2) The primary focus in the mean time however should be on administration, administration and administration of the VAT system. Shifting VAT administration from the current geographical to a functional-based system will be a major medium-term undertaking. While continuing with that, a number of critical linkages with other wings/directorates of the National Board of Revenue (NBR) will be beneficial for strengthening tax administration. Some of these include:
* Exchange of information between the direct tax, VAT and customs wings. In particular, the information on payroll which accounts for about 70-80 per cent of value addition of a typical firm is very useful for assessing VAT liabilities on producers and service renderers.
* The very weak state of NBR IT system is a major impediment against effective tax administration. Progress on customs front is better than in the other two wings (income tax and VAT). NBR needs to develop urgently a central IT network covering all three major wings and enabling information sharing and statistical/ research analysis.
* Strengthening of Research and Statistical Department of the NBR to identify areas of weakness or greater tax potentials for targeted intervention by the tax wings.

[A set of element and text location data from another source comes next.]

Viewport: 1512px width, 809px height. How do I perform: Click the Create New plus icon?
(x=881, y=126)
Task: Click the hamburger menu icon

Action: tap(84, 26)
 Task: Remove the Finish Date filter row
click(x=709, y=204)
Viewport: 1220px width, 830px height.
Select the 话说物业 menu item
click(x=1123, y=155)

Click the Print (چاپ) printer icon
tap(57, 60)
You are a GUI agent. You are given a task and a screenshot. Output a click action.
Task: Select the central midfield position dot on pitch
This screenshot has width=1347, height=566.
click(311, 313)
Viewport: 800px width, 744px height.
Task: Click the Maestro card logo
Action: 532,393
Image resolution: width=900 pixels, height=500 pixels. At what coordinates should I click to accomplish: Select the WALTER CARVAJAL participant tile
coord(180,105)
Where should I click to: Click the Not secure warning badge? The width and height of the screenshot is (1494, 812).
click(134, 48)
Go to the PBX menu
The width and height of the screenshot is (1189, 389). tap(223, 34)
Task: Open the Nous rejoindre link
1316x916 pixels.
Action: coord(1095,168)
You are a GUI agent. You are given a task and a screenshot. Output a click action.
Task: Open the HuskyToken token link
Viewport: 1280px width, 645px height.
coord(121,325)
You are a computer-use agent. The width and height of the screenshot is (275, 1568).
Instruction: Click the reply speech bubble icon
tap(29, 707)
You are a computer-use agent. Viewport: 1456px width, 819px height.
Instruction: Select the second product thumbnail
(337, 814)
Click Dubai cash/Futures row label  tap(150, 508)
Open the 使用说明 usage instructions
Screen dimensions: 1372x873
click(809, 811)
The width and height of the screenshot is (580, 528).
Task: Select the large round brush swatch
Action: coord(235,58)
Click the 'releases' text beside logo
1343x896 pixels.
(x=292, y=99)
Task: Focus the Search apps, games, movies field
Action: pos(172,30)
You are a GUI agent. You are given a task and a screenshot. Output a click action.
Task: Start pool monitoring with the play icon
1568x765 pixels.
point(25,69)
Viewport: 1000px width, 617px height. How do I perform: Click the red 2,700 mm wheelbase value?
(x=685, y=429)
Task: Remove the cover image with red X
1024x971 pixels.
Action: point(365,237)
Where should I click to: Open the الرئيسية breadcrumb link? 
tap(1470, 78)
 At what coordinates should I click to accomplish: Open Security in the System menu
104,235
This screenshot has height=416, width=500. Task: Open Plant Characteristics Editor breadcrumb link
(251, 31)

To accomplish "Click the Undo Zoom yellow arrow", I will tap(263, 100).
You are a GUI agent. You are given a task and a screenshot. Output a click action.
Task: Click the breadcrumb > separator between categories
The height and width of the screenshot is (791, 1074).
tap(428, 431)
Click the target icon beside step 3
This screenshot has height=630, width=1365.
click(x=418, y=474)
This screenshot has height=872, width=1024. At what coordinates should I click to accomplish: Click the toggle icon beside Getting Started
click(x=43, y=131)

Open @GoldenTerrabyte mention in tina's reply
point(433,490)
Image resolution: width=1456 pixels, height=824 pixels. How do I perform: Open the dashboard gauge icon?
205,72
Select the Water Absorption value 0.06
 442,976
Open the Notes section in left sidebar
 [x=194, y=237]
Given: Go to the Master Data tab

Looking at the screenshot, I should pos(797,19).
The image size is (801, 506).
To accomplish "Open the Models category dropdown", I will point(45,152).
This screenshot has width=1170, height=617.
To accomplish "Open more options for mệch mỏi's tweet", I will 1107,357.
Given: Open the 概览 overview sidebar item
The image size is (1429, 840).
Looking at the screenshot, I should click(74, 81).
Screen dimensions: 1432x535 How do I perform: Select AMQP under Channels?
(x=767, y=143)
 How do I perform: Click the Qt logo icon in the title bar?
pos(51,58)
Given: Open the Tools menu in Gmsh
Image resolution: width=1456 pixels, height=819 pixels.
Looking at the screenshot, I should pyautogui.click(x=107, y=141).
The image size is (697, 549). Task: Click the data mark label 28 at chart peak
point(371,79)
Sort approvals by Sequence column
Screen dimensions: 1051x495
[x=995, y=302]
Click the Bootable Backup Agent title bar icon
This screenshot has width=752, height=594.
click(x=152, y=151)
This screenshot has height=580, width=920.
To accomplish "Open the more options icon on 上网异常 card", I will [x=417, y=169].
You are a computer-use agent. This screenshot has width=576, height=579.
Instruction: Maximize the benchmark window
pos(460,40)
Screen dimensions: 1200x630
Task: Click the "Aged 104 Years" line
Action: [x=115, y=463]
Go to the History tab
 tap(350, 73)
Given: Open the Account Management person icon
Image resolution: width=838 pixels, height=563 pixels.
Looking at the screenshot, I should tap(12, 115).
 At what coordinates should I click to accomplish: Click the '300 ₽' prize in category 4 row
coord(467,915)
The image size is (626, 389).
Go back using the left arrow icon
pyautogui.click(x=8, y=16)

3) Cleaning up the VAT registration database should be a priority task. In the current database, the number of inoperative accounts far exceeded the number of truly active accounts. This needs to be done systematically so that non-filing and other standard notices could be generated automatically through the computer system.
Dr Ahsan H Mansur is Executive Director, Policy Research Institute (PRI), Bangladesh. This presentation was made by the writer at a recent seminar, held in Dhaka under the sponsorship of PRI.